E’ stato convocato il consiglio della discordia. E’ arrivata ieri ai consiglieri comunali l'attesa comunicazione che ufficializza la convocazione dell'ormai "famigerato" consiglio di "mezz'agosto" che ha mandato su tutte le furie la minoranza.
"Il presidente Evasio Gialletti - spiega proprio una nota diffusa dagli uffici del consiglio - ha convocato il consiglio comunale per il prossimo 13 agosto, con prosecuzione il 28 agosto".
In pratica se il 13 non arriverà alla conclusione dell'ordine del giorno è già stata prevista la seduta di recupero per il 28, abbondantemente lontana dalla prima.
"All'ordine del giorno - spiega lo stesso Gialletti - oltre ad una serie di interrogazioni, interpellanze e mozioni c'è l'adozione di provvedimenti di riequilibrio di bilancio.
In essa si trova la ragione principale della convocazione di mezz'agosto.
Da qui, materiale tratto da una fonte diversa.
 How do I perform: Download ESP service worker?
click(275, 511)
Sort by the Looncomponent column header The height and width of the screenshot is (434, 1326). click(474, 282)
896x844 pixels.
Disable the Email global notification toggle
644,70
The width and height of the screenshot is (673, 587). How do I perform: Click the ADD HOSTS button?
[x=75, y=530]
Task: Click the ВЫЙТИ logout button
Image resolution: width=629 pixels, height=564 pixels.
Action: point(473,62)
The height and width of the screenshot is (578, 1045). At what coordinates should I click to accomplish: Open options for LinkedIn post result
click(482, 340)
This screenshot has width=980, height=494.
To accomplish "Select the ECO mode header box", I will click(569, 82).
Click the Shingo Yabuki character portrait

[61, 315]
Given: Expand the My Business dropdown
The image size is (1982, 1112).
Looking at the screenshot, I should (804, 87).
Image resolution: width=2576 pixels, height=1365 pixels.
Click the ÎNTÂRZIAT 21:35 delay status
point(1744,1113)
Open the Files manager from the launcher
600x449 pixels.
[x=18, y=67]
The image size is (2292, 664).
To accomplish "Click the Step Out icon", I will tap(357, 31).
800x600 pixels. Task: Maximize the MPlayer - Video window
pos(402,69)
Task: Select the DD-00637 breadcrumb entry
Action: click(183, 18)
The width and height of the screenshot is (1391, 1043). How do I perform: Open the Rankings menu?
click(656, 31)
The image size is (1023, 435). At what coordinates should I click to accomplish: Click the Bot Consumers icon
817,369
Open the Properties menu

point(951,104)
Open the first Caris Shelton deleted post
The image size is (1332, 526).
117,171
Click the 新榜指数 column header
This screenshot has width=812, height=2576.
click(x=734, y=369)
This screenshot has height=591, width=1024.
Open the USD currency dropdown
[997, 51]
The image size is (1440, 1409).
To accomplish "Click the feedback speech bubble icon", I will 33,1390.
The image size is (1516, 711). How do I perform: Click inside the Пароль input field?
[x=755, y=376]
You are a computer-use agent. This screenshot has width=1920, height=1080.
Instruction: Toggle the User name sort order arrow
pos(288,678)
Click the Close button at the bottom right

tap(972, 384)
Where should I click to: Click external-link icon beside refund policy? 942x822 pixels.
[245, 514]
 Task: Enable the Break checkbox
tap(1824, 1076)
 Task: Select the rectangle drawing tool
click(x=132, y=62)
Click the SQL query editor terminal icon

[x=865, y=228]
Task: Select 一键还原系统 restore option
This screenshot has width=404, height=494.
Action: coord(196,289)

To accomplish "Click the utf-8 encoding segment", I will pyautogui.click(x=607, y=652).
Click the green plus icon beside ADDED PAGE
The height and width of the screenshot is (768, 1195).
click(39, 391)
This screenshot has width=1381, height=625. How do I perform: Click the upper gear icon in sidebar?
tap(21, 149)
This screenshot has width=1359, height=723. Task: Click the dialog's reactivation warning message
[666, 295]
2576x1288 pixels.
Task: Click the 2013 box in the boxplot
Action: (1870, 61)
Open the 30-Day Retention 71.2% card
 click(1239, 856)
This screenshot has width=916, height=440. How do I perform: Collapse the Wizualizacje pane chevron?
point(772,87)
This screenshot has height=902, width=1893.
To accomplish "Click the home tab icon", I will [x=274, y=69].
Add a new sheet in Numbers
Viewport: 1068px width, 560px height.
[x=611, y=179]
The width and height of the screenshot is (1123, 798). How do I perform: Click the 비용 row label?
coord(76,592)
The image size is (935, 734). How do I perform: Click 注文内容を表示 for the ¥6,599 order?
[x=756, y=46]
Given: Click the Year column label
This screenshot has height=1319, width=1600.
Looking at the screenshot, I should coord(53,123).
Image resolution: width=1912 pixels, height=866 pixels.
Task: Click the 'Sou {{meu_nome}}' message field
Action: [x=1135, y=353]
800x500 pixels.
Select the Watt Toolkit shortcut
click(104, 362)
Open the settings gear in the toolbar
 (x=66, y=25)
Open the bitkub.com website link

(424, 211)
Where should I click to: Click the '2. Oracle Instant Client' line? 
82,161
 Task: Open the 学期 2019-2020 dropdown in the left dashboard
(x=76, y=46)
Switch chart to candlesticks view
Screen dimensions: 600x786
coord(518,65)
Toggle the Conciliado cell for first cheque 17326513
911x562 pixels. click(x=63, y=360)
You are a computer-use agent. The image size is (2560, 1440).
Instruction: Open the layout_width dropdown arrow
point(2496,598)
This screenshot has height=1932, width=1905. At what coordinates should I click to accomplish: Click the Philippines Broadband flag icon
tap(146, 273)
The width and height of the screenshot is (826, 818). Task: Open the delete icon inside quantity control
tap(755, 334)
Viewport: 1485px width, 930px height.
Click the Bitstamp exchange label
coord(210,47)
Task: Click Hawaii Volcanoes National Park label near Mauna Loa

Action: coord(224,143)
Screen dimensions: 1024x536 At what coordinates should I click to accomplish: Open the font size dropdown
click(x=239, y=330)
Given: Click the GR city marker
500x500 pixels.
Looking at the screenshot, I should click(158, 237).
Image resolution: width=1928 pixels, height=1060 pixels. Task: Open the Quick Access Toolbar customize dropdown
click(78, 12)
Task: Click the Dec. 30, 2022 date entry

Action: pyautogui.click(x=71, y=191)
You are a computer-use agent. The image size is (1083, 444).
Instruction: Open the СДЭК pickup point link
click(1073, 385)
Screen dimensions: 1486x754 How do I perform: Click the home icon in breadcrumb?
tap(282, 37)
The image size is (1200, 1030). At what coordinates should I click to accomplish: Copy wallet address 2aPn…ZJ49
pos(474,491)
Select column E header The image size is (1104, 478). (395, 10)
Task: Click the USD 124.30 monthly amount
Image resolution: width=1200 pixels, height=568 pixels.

Il sindaco, nei giorni scorsi, ha rappresentato l'urgenza di anticipare le pratiche inerenti il riequilibrio, poiché ci sono state nuove entrate che la giunta ritiene vadano messe subito in bilancio.
Una manovra che va oltre le nostre aspettative e che fra entrate e uscite riguarda circa 4 milioni di euro. Di qui l'urgenza di questo consiglio.
Ribadisco, poi, come ho già detto che non c'è scritto da nessuna parte che i consigli non si possano convocare a metà agosto".
Tra gli altri argomenti in calendario, per lo sport l'approvazione di alcune convenzioni e di un regolamento, mentre per l’urbanistica l'adozione di una serie di piani attuativi. Immediato il commento del consigliere di Altra Città, Maurizio Conticelli, che in queste settimane aveva anche inoltrato alla Prefettura di Terni una diffida nei confronti del presidente del consiglio.
"Nonostante le diffide - dice Conticelli - il presidente ha convocato il consiglio comunale per il pomeriggio del 13 agosto, con eventuale prosecuzione nel pomeriggio del 28: roba da non credere".
Indignazione anche per l'altra parte della minoranza, quella rappresentata da Stefano Olimpieri, capogruppo del Popolo delle Libertà.
"Oltre a convocare il consiglio per il 13 agosto, ha voluto fissare una seconda appendice per il 28 - commenta a caldo Olimpieri.
Per quanto mi riguarda rimango indignato per questa scelta, ma guardando l'ordine del giorno che abbiamo ricevuto oggi (ieri ndr) si capisce il motivo di tanta necessità nel convocare l'assise.
Iscritti all'ordine del giorno ci sono una serie di piani attuativi che in pratica vanno ad aggiungere altro cemento nella zona di Ciconia.
Un modo di agire che ricorda la prima Repubblica degli anni Ottanta quando gli italiani tornavano dalle ferie e si trovavano a fare i conti con stravolgimenti e drastiche variazioni.
Uno stile che l'amministrazione comunale ha ripreso in pieno. Gli orvietani devono sapere che mentre cercano di godersi le ferie d'agosto in comune si decidono le loro sorti e notevoli cambiamenti per la città".
Dunque, oltre all'ormai nota definizione di "Consiglio di mezz'agosto" sembra che l'assise del 13 agosto diventi anche il "Consiglio del cemento", nel quale su molti terreni saranno autorizzate nuove costruzioni.
L'intenzione dell'amministrazione pare comunque quella di chiudere il dibattito entro il 13 evitando di tornare a discutere sui banchi comunali il 28 agosto.